Direction:
Locate each line in the records that contains the word "accomplish" and copy those lines.

* * *

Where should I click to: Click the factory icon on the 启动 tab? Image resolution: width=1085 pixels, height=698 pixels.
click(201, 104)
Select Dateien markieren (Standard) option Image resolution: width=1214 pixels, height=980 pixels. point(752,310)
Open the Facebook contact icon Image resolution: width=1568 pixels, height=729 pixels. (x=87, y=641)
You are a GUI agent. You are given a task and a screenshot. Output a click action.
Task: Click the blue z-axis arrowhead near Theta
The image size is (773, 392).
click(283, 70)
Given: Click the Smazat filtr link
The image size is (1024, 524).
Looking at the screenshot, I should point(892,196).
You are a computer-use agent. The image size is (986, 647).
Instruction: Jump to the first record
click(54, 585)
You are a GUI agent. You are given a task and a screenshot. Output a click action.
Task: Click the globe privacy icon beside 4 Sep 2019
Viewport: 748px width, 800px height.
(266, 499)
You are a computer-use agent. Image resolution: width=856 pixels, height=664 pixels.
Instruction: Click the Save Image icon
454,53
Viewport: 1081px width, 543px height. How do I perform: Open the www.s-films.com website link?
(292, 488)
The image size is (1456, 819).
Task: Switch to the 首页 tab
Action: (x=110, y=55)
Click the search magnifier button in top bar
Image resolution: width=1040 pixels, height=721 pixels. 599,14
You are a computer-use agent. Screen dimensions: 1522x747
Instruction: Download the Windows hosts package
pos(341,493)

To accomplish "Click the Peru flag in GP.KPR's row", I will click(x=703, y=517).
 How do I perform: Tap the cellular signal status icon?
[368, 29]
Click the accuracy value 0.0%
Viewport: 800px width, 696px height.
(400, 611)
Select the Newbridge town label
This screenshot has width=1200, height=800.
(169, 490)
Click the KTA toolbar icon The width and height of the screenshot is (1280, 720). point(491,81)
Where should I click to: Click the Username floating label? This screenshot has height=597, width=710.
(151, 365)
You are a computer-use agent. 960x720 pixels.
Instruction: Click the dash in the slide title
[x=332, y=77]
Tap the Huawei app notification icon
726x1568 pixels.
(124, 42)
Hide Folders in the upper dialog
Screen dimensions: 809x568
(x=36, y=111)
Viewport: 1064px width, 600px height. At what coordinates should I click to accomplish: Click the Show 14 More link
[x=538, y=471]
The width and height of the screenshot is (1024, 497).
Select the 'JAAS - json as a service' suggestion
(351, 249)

* * *

Written response:
To accomplish "Click the Peru flag in GP.KPR's row", I will click(x=703, y=517).
Viewport: 1064px width, 600px height. At what coordinates should I click to accomplish: Click the Show 14 More link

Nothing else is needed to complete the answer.